When I was allowed to stand and get dressed (around an hour later), I went through the pages with the mid wife a few more times, sat and waited for my supermarket bag full of medication and needles (only 1 months worth), and then asked if they would show me how to do the daily shots.  Long story short – they tried to do it, I told them that “no, I needed to learn” and then as I tried to stab myself 3 fingers from the tummy button, I got very upset (was there any doubt), only put it in a small amount and had to pull it out and then finally pushed it all the way in, pushed down and withdrew.  She told me it was like a little mosquito bite – at that point in time, my arse it was.  She also told me that it was a good idea to alternate sides for the shots in a smiley face pattern – at least something would be smiling! They are all preloaded thankfully.

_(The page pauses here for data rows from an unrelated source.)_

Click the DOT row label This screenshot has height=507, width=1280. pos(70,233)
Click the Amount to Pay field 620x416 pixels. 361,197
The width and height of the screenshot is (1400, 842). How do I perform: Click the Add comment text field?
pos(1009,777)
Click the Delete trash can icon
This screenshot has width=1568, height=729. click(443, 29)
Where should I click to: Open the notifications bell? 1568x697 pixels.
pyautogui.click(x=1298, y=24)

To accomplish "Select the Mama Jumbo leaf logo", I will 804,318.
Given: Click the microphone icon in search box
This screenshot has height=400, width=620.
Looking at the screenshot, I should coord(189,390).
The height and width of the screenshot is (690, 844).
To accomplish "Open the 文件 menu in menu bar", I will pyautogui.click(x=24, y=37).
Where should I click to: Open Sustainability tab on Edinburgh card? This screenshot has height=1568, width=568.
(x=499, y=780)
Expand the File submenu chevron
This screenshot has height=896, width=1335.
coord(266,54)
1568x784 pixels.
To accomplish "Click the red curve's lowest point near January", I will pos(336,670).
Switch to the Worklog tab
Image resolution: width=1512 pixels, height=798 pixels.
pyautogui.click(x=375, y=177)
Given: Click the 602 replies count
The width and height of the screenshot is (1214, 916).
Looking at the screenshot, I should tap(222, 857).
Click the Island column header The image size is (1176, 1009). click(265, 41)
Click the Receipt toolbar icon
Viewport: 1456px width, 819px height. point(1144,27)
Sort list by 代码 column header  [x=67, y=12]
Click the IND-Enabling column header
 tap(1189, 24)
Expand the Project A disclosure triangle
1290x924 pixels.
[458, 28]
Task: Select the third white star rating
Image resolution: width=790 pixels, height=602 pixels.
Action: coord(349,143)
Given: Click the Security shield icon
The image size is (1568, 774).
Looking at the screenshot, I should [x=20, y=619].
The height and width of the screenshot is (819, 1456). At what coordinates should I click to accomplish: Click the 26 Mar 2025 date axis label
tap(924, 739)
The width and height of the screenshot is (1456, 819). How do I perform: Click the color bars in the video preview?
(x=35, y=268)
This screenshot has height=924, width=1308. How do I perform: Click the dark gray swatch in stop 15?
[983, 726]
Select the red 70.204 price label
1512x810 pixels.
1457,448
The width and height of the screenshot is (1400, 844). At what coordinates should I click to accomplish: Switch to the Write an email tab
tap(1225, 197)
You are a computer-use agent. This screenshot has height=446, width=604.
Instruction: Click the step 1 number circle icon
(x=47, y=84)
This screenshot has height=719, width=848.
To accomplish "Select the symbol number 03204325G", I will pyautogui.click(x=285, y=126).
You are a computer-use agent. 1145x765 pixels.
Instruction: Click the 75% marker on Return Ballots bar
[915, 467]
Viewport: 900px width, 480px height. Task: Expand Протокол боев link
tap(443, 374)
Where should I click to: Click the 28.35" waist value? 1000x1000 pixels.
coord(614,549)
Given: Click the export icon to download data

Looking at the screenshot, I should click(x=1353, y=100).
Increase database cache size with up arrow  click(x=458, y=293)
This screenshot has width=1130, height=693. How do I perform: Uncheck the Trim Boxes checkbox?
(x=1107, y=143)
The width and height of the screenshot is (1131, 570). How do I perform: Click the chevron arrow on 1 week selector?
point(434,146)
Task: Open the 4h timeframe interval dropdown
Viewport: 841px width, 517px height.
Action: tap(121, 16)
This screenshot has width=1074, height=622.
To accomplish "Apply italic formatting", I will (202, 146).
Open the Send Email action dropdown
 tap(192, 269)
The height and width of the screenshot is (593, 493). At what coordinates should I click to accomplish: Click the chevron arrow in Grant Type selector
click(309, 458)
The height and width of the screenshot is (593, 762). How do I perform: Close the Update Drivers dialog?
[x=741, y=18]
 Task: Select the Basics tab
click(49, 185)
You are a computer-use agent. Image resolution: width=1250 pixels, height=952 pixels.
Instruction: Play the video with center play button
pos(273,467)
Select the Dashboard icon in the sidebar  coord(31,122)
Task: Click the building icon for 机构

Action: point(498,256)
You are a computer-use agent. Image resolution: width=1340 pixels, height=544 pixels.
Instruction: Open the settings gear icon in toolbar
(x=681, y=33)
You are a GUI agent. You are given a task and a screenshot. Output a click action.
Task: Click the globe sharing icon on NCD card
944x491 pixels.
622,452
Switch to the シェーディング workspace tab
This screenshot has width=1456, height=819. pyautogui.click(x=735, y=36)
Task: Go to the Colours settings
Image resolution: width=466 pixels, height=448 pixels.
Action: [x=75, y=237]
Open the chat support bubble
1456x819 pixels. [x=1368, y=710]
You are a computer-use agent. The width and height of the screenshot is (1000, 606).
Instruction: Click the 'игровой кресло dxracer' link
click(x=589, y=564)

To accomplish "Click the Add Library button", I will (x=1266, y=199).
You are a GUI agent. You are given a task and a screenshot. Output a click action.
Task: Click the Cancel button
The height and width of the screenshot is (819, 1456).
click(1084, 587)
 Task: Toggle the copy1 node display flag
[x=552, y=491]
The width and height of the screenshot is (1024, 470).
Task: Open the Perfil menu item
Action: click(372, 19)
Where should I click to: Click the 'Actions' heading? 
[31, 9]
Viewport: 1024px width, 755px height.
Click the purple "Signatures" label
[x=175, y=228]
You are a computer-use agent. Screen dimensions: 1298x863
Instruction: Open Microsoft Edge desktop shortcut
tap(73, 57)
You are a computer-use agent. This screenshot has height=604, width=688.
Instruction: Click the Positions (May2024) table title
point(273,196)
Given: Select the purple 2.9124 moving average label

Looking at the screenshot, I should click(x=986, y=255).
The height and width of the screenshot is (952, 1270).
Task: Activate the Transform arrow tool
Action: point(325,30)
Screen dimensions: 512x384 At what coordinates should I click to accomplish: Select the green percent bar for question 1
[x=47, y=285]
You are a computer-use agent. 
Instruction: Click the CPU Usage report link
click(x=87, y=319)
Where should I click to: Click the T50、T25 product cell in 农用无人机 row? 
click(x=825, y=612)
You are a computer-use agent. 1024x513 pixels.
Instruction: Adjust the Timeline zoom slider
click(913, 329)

As I left I was told that my Progesterone levels were excellent – another small win and I was off back to my apartment officially inseminated.

Crazy, just crazy.

Bring on the 2 week mark when I would have my blood test to see what was going on and to tell me if I I needed 3 additional ‘butt shots’ of progesterone – luckily I had trips planned and plenty of awesome people to distract me until then.  Thankfully they are fabulous friends and helped me arrange blood tests both in Sweden and France as I needed to have 2 tests, 2 days apart.  My mind could rest a bit easier with that sorted.

Pregnancy test here I come – never thought I’d be saying that being 33 and single.  My, how things change and how life works out

I AM strong enough for this.  It just took some convincing.  What’s llfe without a little (or a lot), of challenge.

 Although, I still would not wish doing this process alone on my worst enemy.